Gandolf drew his sword, muttering:  "Ah, hah! he is lordly and kingly enough, yet may this learn him a lesson.  "Indeed the blade was huge and brown and ancient, and sword and man had looked a very terror save to one great-hearted.

But Christopher said:  "What sayest thou now, Baron, shall we cast down our shields to earth? For why should we chop into wood and leather?"

The Baron cast down his shield, and said:  "Bold are thy words, lad; if thy deeds go with them, it may be better for thee than for me.  Now keep thee."

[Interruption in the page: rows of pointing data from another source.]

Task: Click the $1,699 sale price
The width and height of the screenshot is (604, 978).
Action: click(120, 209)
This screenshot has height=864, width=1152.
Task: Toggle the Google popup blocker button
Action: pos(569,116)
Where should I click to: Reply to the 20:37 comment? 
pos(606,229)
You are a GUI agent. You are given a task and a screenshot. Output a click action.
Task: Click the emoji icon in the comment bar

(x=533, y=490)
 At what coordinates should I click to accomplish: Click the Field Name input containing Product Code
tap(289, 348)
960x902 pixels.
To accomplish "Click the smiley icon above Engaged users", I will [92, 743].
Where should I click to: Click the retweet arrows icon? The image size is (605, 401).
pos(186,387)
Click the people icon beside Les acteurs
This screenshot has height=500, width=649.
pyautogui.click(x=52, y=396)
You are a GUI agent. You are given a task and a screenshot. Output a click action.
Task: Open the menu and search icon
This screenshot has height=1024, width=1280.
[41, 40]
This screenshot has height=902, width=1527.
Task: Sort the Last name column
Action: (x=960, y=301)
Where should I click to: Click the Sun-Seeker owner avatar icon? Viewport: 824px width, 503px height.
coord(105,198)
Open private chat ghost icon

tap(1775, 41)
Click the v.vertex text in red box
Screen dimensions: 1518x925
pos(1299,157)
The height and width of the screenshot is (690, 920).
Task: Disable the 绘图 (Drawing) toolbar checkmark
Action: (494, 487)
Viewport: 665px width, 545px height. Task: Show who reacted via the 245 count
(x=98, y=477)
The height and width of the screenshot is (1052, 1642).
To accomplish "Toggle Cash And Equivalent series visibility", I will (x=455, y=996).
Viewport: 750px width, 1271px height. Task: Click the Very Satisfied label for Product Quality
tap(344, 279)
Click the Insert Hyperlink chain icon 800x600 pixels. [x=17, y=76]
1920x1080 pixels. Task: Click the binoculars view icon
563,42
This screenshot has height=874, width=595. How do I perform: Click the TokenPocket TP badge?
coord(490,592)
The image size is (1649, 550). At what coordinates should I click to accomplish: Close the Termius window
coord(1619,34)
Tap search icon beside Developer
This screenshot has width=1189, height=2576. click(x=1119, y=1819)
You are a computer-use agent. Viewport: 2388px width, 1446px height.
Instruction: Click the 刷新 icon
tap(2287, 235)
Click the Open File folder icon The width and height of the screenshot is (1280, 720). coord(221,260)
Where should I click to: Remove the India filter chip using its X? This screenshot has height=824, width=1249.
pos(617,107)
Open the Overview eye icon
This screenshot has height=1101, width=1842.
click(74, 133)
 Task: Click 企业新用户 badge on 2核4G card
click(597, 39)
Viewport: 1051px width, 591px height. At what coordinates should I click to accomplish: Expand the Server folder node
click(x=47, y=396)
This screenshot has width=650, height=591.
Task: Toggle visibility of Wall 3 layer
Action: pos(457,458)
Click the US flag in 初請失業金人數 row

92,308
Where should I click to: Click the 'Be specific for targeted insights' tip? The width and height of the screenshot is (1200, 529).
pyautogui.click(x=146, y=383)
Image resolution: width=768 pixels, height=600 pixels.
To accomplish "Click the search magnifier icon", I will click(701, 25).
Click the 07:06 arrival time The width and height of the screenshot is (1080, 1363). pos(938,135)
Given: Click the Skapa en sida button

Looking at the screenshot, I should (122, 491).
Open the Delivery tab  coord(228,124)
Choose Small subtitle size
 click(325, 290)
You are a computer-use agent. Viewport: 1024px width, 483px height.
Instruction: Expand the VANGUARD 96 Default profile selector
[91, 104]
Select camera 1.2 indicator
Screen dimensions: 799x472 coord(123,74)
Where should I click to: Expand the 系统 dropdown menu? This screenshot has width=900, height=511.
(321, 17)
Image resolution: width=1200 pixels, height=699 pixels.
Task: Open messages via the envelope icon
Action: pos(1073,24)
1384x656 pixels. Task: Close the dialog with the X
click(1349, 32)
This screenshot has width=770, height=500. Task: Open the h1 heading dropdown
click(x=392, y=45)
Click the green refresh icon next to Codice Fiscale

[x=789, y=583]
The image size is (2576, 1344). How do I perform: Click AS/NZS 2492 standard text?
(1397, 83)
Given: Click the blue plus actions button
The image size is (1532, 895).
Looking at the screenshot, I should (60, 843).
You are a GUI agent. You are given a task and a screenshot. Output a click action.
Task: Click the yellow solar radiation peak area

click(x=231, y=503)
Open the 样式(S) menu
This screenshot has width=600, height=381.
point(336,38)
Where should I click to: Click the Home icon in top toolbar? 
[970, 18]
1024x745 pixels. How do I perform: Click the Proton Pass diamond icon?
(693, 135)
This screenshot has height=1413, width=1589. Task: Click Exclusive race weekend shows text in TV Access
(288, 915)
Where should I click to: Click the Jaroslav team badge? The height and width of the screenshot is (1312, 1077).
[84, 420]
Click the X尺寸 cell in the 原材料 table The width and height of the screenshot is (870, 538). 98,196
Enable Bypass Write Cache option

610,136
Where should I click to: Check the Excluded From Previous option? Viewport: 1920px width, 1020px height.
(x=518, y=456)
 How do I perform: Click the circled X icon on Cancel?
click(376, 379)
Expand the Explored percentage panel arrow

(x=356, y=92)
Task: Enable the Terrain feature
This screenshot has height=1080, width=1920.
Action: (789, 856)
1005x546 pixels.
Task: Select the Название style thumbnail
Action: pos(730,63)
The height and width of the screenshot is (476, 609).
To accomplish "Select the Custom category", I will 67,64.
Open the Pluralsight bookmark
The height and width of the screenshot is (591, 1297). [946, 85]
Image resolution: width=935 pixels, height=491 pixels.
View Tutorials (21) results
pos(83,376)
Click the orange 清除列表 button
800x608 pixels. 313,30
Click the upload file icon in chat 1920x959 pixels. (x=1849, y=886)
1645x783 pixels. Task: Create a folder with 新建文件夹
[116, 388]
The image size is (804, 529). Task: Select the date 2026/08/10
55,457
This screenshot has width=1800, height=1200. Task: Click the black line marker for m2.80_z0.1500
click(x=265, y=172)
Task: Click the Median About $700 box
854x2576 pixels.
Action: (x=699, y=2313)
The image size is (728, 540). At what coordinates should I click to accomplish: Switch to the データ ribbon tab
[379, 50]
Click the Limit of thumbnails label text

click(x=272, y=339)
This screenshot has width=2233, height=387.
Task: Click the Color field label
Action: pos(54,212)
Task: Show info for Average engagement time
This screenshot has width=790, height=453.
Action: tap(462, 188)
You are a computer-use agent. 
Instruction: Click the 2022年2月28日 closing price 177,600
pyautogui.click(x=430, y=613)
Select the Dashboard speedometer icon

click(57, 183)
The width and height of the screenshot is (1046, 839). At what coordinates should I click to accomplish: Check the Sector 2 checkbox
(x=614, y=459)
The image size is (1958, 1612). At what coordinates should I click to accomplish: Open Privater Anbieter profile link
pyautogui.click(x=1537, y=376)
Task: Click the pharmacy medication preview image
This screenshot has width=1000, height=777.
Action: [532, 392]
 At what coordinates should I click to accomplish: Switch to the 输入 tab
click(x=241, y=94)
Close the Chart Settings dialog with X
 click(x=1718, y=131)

And therewith he leapt forward and swept his huge sword around; but Christopher swerved speedily and enough, so that the blade touched him not, and the huge man had over-reached himself, and ere he had his sword well under sway again, Christopher had smitten him so sharply on the shoulder that the mails were sundered & the blood ran; and withal the Baron staggered with the mere weight of the stroke.  Then Christopher saw his time, and leapt aloft and dealt such a stroke on the side of his head, that the Baron tottered yet more; but now was he taught by those two terrible strokes, and he gathered all his heart to him, and all the might of his thews, and leapt aback and mastered his sword, and came on fierce but wary, shouting out for Brimside and the King.

Christopher cried never a cry, but swung his sword well within his sway, and the stroke came on Gandolf's fore-arm and brake the mails and wounded him, and then as the Baron rushed forward, the wary lad gat his blade under his foeman's nigh the hilts, and he gave it a wise twist and forth flew the ancient iron away from its master.

Gandolf seemed to heed not that he was swordless, but gave out a great roar and rushed at Christopher to close with him, and the well-knit lad gave back before him and turned from side to side, and kept the sword-point before Gandolf's eyes ever, till suddenly, as the Baron was running his fiercest, he made a mighty sweep at his right leg, since he had no more to fear his sword, and the edge fell so strong and true, that but for the byrny-hose he had smitten the limb asunder, and even as it was it made him agrievous wound, so that the Lord of Brimside fell clattering to the earth, and Christopher bestrode him and cried:  "How sayest thou, champion, is it enough?"

"Yea, enough, and maybe more," said the Baron.  "Wilt thou smite off mine head? Or what wilt thou?"

Said Christopher:  "Here hath been enough smiting, meseemeth, save thy lads and ours have a mind to buckle to; and lo thou! men are running down from the bents towards us from both sides, yet not in any warlike manner as yet.  Now, Baron, here cometh thy grim squire that I heard called Oliver, and if thou wilt keep the troth, thou shalt bid him order thy men so that they fall not upon us till the battle be duly pitched.  Then shalt thou be borne home, since thou canst not go, with no hindrance from us."

Now was Oliver come indeed, and the other nine with him, and on the other side was come Jack of the Tofts and four others.  Then spake the Baron of Brimside:  "I may do better than thou biddest me; for now I verily trow herein, that thou art the son of Christopher the Old; so valiant as thou art, and so sad a smiter, and withal that thou fearest not to let thy foeman live.  So hearken all ye, and thou specially, Oliver Marson, my captain:  I am now become the man of my lord King Christopher, and will follow him whereso he will; and I deem that will presently be to Oakenham, and the King's seat there.  Now look to it that thou, Oliver, order my men under King Christopher's banner, till I be healed; and then if all be not over, I shall come forth myself, shield on neck and spear in fist, to do battle for my liege lord; so help me God and St. James of the Water!"

Therewith speech failed him and his wit therewith; so betwixt them they unarmed him and did him what leechdom they might do there and then; and he was nowise hurt deadly:  as for Child Christopher, he had no scratch of steel on him. And Oliver knelt before him when he had dight his own lord, and swore fealty to him then and there; and so departed, to order the folk of Brimside and tell them the tidings, and swear them liege men of King Christopher.